Camera: Mamiya RZ 67
Lenses: Mamiya RB type 90mm, 127mm
Film: Ilford Delta 100, Kodak Portra 400
Process: C-41, regular B/W
Processing: regular times for c-41 and b/w
Developer: Ilfotec DD-X, Tetenal C-41 Kit
Digitalize: Epson v550
My Plans on Processing Color Film at Home for the First Time
Before that shoot I never shot a portrait session with color negative film and processed it on my own. The added effort and precision that is supposed to go into processing color film scared me away from trying at first. So, I ended up dropping up my film at a discounter store for them to send it in to one of the bigger labs and to wait over a week just so I could scan my negatives.
I was just fed up with this workflow and tired of waiting. More so when I shot black and white film and color film. It was just frustrating to wait for the negatives to arrive after the other rolls had already been processed and scanned.
After deciding to try the C-41 process on my own and being ok with having more bottles filled with chemicals at home I went on and just bought a Tetenal c-41 kit. The instructions in it are pretty clear and it turned out, except higher temperatures, the process is not that much different to black and white. But what could go wrong compared to dropping it off in a discounter and not knowing if your film is going to make it back at all?!?!

____________

| Work to do |
Reproduce, word for word, the part of the home film-developing notes above that runs from "I was just fed" up to and including "back at all?!?!".

| Stored records |
____________

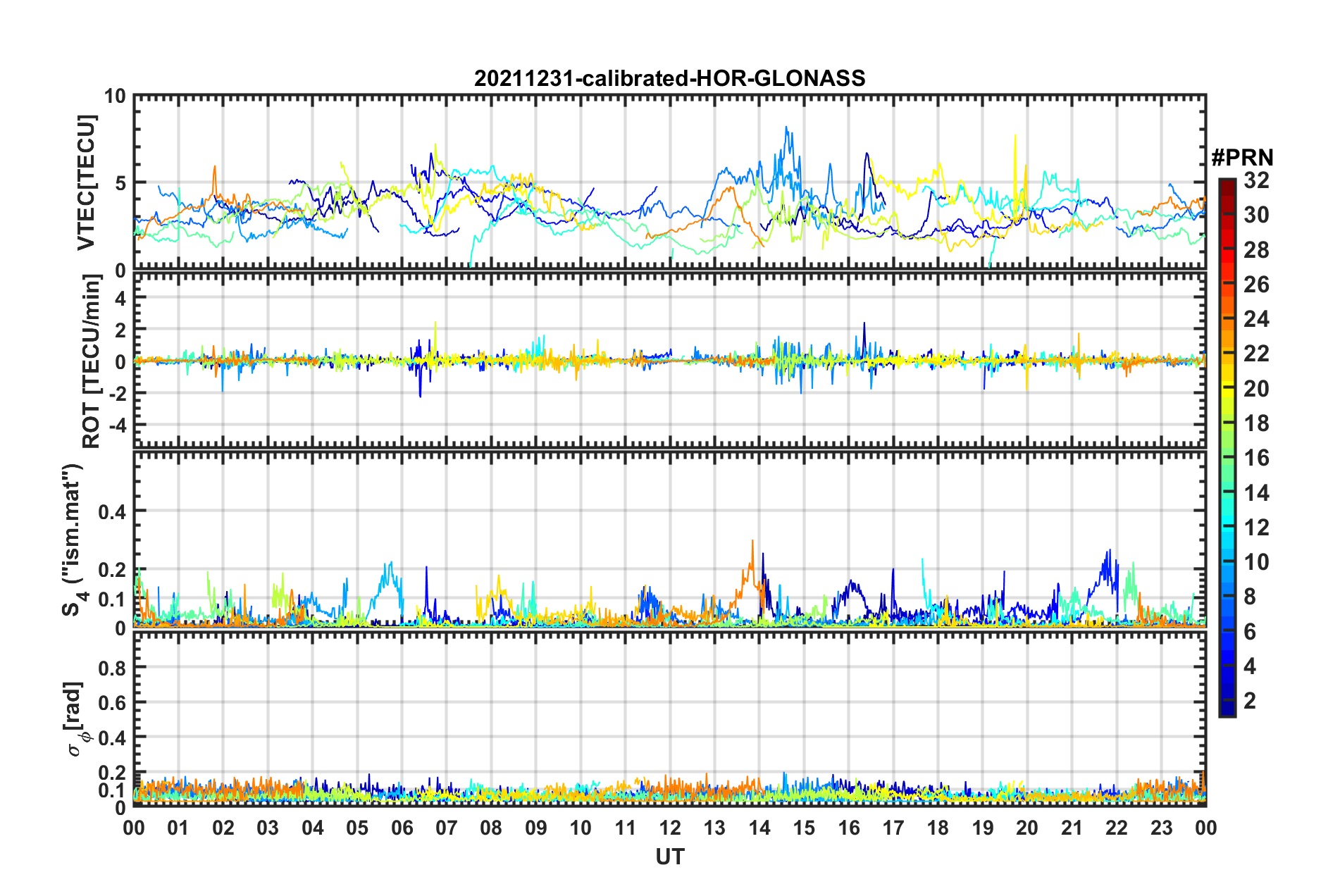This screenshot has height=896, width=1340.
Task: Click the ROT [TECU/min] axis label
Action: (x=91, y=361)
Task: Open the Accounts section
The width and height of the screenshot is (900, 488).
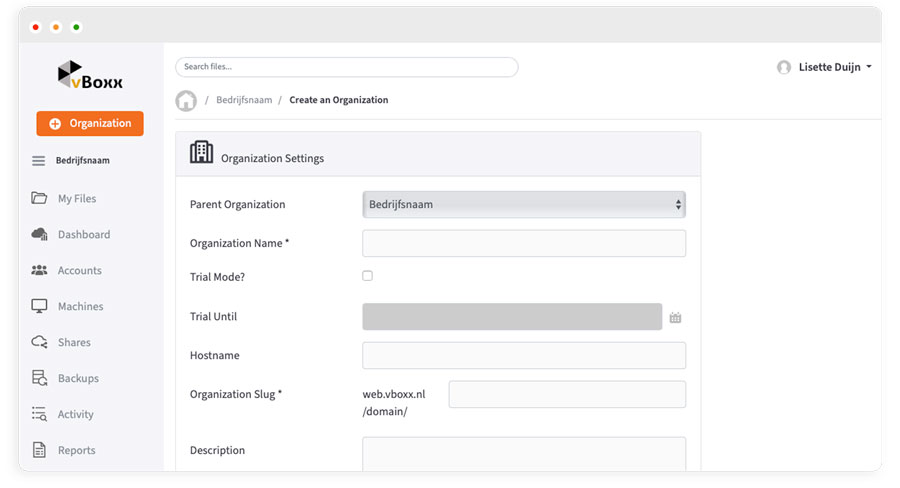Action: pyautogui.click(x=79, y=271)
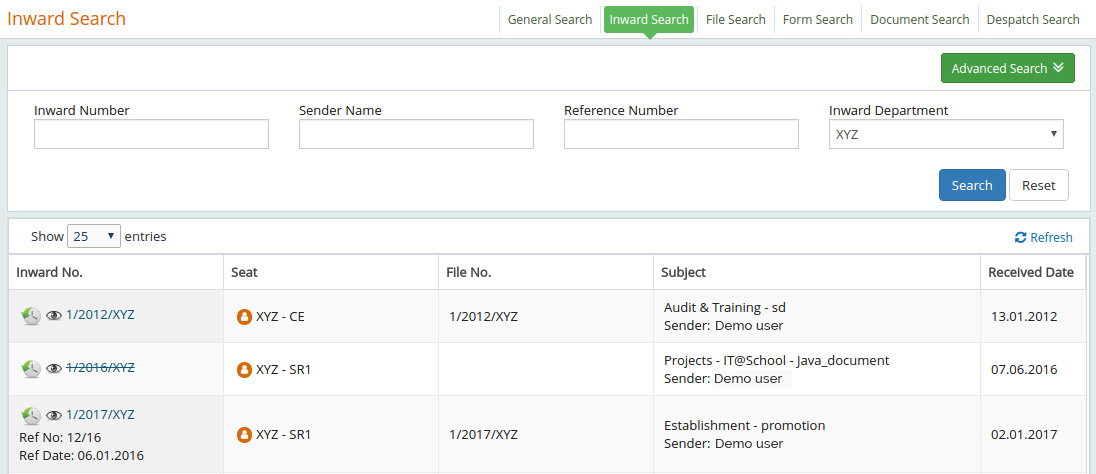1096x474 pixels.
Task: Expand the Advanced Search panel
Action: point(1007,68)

____________

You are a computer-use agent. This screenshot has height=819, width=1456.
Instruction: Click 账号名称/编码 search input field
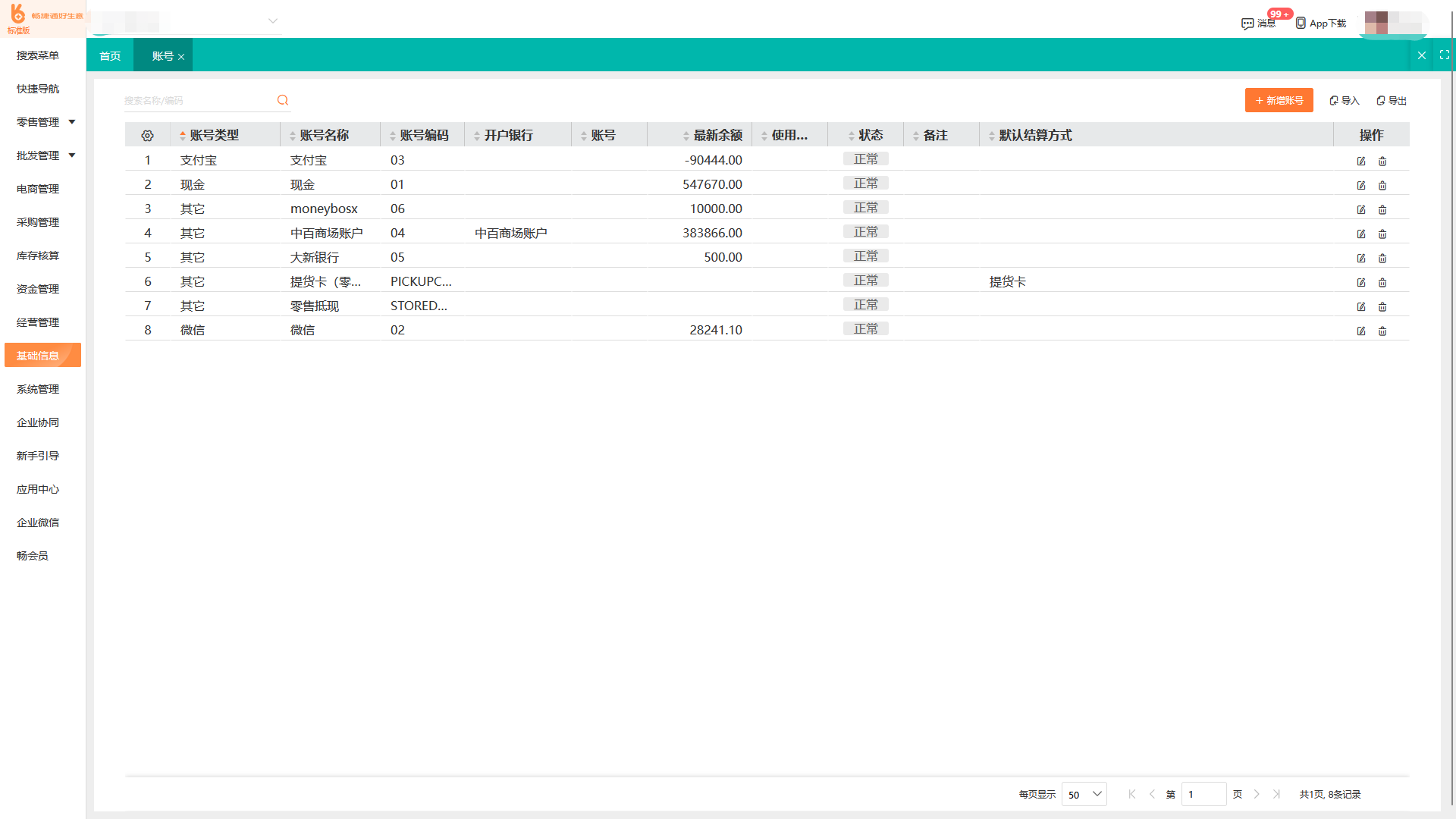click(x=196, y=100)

____________

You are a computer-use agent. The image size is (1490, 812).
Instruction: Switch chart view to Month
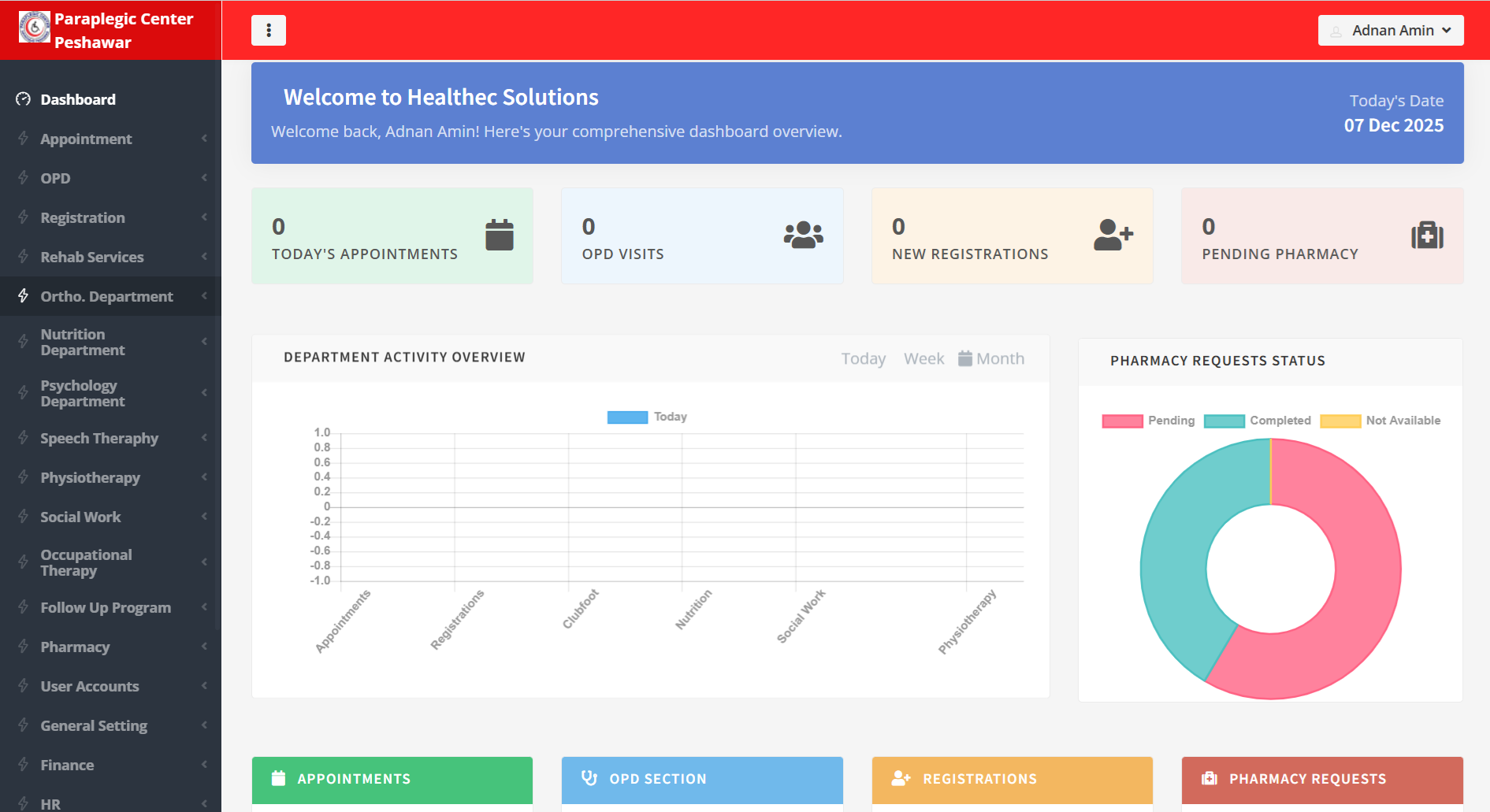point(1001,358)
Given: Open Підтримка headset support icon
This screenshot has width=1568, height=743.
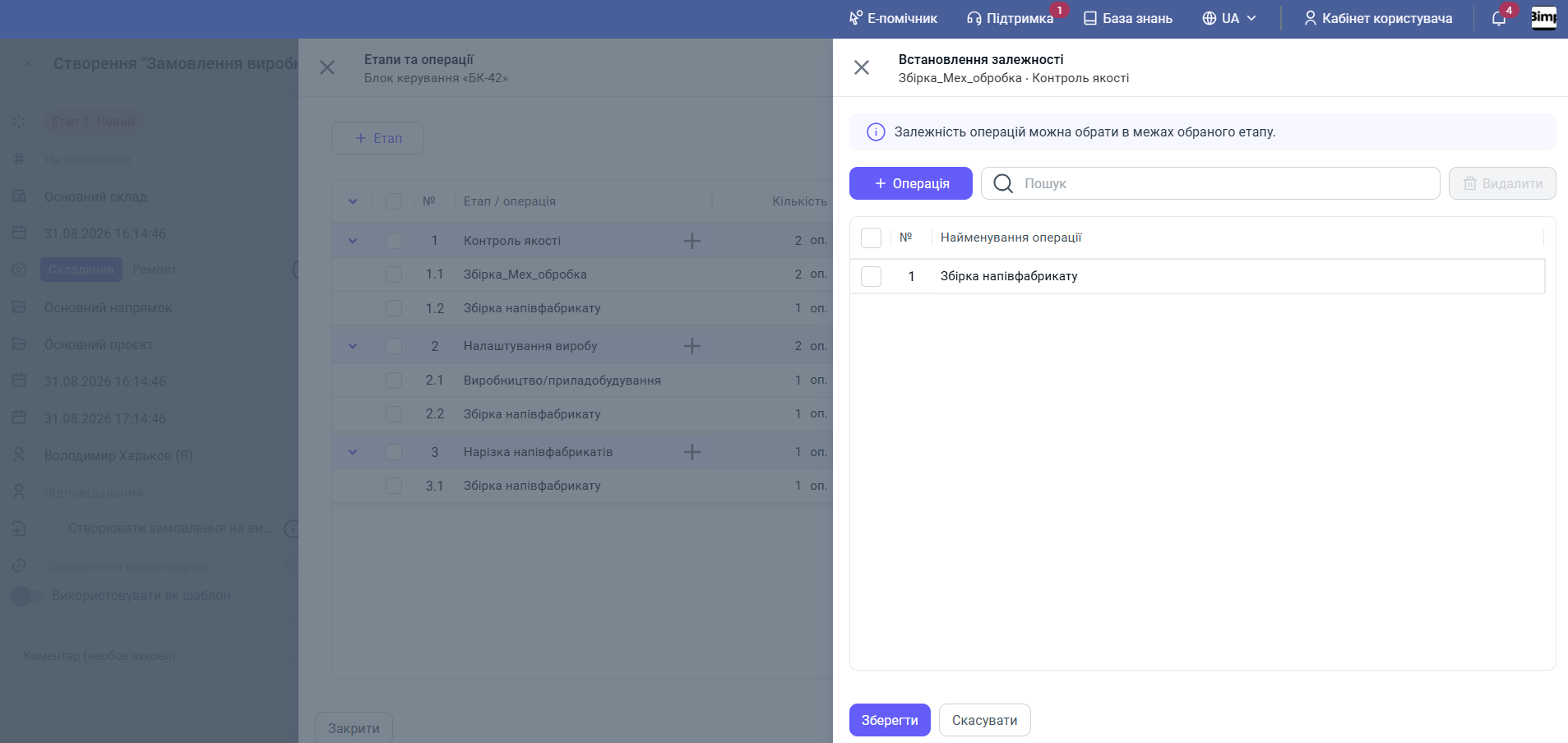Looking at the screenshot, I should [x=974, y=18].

____________

| Exercise solution |
I was just fed up with this workflow and tired of waiting. More so when I shot black and white film and color film. It was just frustrating to wait for the negatives to arrive after the other rolls had already been processed and scanned.
After deciding to try the C-41 process on my own and being ok with having more bottles filled with chemicals at home I went on and just bought a Tetenal c-41 kit. The instructions in it are pretty clear and it turned out, except higher temperatures, the process is not that much different to black and white. But what could go wrong compared to dropping it off in a discounter and not knowing if your film is going to make it back at all?!?!